One of the criminals who hung there hurled insults at him: “Aren’t you the Messiah? Save yourself and us!”
But the other criminal rebuked him. “Don’t you fear God,” he said, “since you are under the same sentence? We are punished justly, for we are getting what our deeds deserve. But this man has done nothing wrong.”
Then he said, “Jesus, remember me when you come into your kingdom.”
Jesus answered him, “Truly I tell you, today you will be with me in paradise.”
One of the gifts God gave me, or perhaps one of the curses, is empathy.
If you are also an empathetic person or at least know someone who is, you know what I mean when I say it is both a blessing and a curse.
It is wonderful to feel what others feel because it makes me at least try to be kinder or more considerate.
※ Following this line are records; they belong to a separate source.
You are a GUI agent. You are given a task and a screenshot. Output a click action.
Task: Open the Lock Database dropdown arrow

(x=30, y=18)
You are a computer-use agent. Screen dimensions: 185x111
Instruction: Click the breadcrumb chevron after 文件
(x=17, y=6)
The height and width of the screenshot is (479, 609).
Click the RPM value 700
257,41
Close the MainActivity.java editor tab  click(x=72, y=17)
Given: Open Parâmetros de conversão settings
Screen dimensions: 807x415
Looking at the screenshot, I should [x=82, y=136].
I still fail many times, but it doesn’t take much for me to imagine what someone else must be going through. Empathy also ensures that my emotions are always in the right sphere.
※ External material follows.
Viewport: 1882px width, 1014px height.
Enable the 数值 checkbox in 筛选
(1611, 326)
If you spend any time with me at all, you’ll know that I spend most of my time laughing. I love to laugh, but I also have very poor laughter control, which is a surprisingly bad quality in someone who wants to be a pastor. Imagine with me, for a moment, all the ways that could go very wrong. Still, the fact that I tend to absorb the emotions around me keeps me from bursting into uncontrollable laughter at very inappropriate times. In those ways and others, being empathetic is a blessing.
But in many ways, it is also a curse. For example, I cry when I see those ASPCA commercials, ready to drive down there and tell them to throw as many sad kittens and puppies in my car that will fit. Sometimes, even happy things make me cry. Empathy means that I cry a lot.
On a more serious note, though, empathy can also be exhausting. I hurt not only for my friends and family, but for people I do not know. My heart breaks when I read the headlines and see the gruesome reality of the world we live in. I haven’t watched a newscast in months because I can hardly stand to anymore. There is so much that happens in the world that is heart breaking, and sometimes I have to turn away from it.
I realize that being able to turn away, to escape, is a privilege. So many people around the world are the ones who are suffering the effects of starvation, poverty, homelessness, racism, sexism, homophobia, war, disease, genocide, and countless other unbelievable tragedies. They have no choice but to stay focused on these things because they are living them.
As guilty as I feel when I’m driven to the point of withdrawing, I also realize that this is a very human thing to do. Most people have a threshold for the amount of suffering they can witness. Most people turn away from the world’s worst pain and suffering at some point in their lives.
This is very human.
But, friends, we serve a God who is not human. We serve a God who is not like us, and we know that because of the cross.
The cross tells us that we serve a God who does not look down from paradise in pity and turn away from the worst the world can do. Instead, the cross tells us we serve a God who dives in headfirst, who gets down and dirty with us, who grabs a hold of us with human hands and steadies us, and who goes to the cross in order to bring us back into paradise. This is a God who chooses to become human, who does not turn away but instead stares suffering and death in the face, and wins.
From the cross, Jesus says to us, “Today you will be with me in paradise.” What the cross accomplishes is the very same as what Jesus says: when all is said and done, when we have laughed and cried, been healthy and sick, embraced and turned away, rejoiced and suffered, and finally when we come to die, we are promised paradise by the God who does not turn away from our sin and our brokenness.
We find this promise in the very beginning, when God walks with human beings in the garden. And we find this promise at the very end. The book of Revelation records a vision of this paradise:
Then I saw a new heaven and a new earth; for the first heaven and the first earth had passed away, and the sea was no more. And I saw the holy city, the new Jerusalem, coming down out of heaven from God, prepared as a bride adorned for her husband. And I heard a loud voice from the throne saying,
“See, the home of God is among mortals.
He will dwell with them;
they will be his people,
and God himself will be with them;
he will wipe every tear from their eyes.
Death will be no more;
mourning and crying and pain will be no more,
for the first things have passed away.”
And the one who was seated on the throne said, “See, I am making everything new.”
My hope and my prayer for all of us is that the work of the cross makes everything new, and that we can take hold of the promise of paradise spoken to us by the God who is nailed to the cross.